Yesterday I listened to the Steve Kroft’s 60 Minutes interview with Justice Thomas (part 2 here). Shortly after that I received an email announcing last night’s Tavis Smiley’s show, where the panelists were set to have Justice Thomas drawned and quartered over his 60 Minutes interview. The panelists are upset over Thomas’s insistence on self-reliance and hard work. Take a look:
Marc Morial, President & CEO, National Urban League: “He (Thomas) seems to have forgotten that he doesn’t stand by himself, he stands amongst many who’ve experienced scrimination, who’ve experienced the pain of racial injustice, yet not at a single point in his career has he used the power of his office…to help those who he professed to be concerned about.”
Cornel West, Princeton Professor: “They presented this story as if those us who are critics (of Clarence Thomas) have no good reasons to be critical of him siding with the strong against the weak, and the powerful against the relatively powerless. I thought ’60 Minutes’ was all about journalism, what has happened to journalism these days where all you get is puff pieces that constitute an advertisement for a book. Especially with someone like Clarence Thomas who’s been a lightning-rod of this debate among all Americans concerned about truth and justice on the court and in our society.”

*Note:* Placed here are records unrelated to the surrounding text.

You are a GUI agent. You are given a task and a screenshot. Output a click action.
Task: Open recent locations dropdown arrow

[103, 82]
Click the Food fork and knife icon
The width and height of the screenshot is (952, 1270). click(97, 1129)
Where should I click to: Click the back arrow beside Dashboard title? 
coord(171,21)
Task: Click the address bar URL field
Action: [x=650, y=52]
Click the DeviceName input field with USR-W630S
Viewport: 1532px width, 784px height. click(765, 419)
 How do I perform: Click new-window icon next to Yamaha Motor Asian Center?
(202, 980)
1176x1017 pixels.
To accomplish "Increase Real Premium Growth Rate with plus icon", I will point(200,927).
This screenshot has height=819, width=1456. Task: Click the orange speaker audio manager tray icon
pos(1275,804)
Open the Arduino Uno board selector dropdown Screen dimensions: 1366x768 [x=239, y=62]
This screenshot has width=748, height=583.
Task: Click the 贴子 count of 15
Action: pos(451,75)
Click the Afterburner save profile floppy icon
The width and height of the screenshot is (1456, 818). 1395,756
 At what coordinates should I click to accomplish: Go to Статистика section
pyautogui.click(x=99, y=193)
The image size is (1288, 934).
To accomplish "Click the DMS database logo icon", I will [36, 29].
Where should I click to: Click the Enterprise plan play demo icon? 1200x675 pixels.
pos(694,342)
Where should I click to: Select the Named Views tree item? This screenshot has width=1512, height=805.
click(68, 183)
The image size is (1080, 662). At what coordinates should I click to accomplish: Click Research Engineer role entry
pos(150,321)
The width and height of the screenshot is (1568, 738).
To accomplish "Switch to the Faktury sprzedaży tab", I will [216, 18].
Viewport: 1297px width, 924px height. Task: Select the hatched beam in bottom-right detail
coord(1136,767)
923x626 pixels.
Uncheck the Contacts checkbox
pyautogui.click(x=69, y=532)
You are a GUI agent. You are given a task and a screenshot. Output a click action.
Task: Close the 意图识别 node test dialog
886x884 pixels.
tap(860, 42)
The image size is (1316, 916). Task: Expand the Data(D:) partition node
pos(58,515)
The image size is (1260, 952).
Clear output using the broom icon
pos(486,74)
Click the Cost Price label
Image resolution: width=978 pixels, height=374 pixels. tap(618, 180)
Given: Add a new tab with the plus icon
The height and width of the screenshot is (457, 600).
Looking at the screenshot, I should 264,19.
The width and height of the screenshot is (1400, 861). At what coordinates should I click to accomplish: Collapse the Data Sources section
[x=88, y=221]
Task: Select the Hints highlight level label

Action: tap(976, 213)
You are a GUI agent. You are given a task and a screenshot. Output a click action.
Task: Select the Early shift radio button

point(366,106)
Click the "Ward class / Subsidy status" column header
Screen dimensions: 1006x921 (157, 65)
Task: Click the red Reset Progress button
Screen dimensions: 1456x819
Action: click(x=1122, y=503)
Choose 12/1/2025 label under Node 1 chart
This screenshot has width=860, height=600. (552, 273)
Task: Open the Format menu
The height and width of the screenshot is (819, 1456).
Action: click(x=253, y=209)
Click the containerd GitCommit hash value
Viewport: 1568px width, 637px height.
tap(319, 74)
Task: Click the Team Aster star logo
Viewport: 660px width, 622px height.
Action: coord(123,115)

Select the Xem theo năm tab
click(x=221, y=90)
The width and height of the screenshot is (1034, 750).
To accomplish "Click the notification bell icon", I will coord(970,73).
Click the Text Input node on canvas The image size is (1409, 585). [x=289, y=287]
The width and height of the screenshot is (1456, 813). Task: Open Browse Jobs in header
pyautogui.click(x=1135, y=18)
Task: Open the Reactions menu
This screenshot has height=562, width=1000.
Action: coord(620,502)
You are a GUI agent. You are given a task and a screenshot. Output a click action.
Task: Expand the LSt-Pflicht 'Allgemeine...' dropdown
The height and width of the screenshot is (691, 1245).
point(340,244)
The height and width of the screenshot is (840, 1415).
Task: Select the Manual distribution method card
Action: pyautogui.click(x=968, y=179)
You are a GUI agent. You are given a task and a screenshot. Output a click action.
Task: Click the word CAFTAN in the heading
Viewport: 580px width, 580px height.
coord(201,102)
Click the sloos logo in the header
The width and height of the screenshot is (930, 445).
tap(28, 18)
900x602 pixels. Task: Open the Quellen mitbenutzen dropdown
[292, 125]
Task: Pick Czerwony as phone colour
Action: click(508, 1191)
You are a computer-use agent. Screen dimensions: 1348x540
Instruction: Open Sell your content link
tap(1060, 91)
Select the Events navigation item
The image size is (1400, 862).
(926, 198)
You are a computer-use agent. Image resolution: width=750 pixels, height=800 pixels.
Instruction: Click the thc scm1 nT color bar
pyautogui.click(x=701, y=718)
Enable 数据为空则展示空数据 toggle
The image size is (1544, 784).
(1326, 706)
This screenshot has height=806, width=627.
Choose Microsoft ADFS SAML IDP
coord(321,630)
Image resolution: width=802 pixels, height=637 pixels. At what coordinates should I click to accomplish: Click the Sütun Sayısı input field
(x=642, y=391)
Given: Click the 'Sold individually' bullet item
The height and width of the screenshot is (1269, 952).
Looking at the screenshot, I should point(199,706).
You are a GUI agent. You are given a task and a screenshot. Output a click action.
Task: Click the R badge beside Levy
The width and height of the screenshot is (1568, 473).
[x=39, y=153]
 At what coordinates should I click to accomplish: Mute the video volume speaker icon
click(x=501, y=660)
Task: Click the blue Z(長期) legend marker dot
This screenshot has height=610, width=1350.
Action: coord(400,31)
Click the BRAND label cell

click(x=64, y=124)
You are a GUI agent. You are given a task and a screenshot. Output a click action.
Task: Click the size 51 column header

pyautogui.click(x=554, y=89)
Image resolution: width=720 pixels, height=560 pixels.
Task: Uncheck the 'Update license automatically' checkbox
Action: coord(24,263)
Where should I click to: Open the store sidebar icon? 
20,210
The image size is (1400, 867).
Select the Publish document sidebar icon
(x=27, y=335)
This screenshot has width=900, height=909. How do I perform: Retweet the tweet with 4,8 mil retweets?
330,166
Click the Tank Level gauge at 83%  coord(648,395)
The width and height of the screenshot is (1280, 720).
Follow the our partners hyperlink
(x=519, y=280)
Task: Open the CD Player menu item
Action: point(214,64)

Farah Jasmine Griffin, Columbia Professor: “Justice Thomas used (60 Minutes) as yet another opportunity to vilify Anita Hill.”
For the record, here are his words at the 60 Minutes interview,
“She was not the demure, religious, conservative person that they portrayed.”
I wouldn’t call that vilification.
My experience as a Puerto Rican woman has taught me that there is a culture of victimology that will not accept any “minority” person who is her own person and who doesn’t believe in reverse discrimination/affirmative action. But of course, there’s more to the Thomas story.
This morning the NYT carries an op-ed piece by Anita Hill.
Back when the Anita Hill testimony was burning the airwaves (on network TV since I didn’t have cable), I was never convinced by her claims for a number of reasons:
1. First of all, the powerful political motivation to destroy him.
2. The fact that Anita Hill, with all her credentials, experience and connections never filed a complaint. My experience has been that on every job I’ve had there’s always a guy who gets fresh. I have been assertive enough and lucky enough that a clear, unequivocal “Stop that” has worked, but even without Hill’s connections I would have filed a complaint – back in the days before Anita Hill made it to the headlines.
3. And, the underling question, why did she follow Thomas to the EEOC ten years after having been treated so offensively by him at the Dept. of Education? Surely there were other opportunities where she could have done at least as well, without having to work for anyone so obnoxious.
Patterico has an excellent post on Justice Thomas’s upcoming Nightline interview which airs tonight.
Ed Morrissey, Paul Mirengoff and Richard Miniter talked to Justice Thomas about his book and the book tour, which of course doesn’t include Columbia U, since he’s not “a Middle East dictator with nuclear weapons.” Go read them both, and decide for yourselves if Justice Thomas is “siding with the strong against the weak.”
Best comment I’ve seen yet on the Anita Hill controversy comes from G. Will:
“Anita Hill and her allies blazed the path subsequently trod by Crystal Gail Mangum and her fans in the university/media establishment in the Duke non-rape case last year.”
What is most telling to me is that despite her supposedly mistreatment by this man, she following him willfully to another agency. Was it all part of her plan – her own “politics of personal destruction” – that she laid out, coddled and eventually hatched for the ultimate revenge? Not to mention that her own “victimization” is the new media’s cherry on top.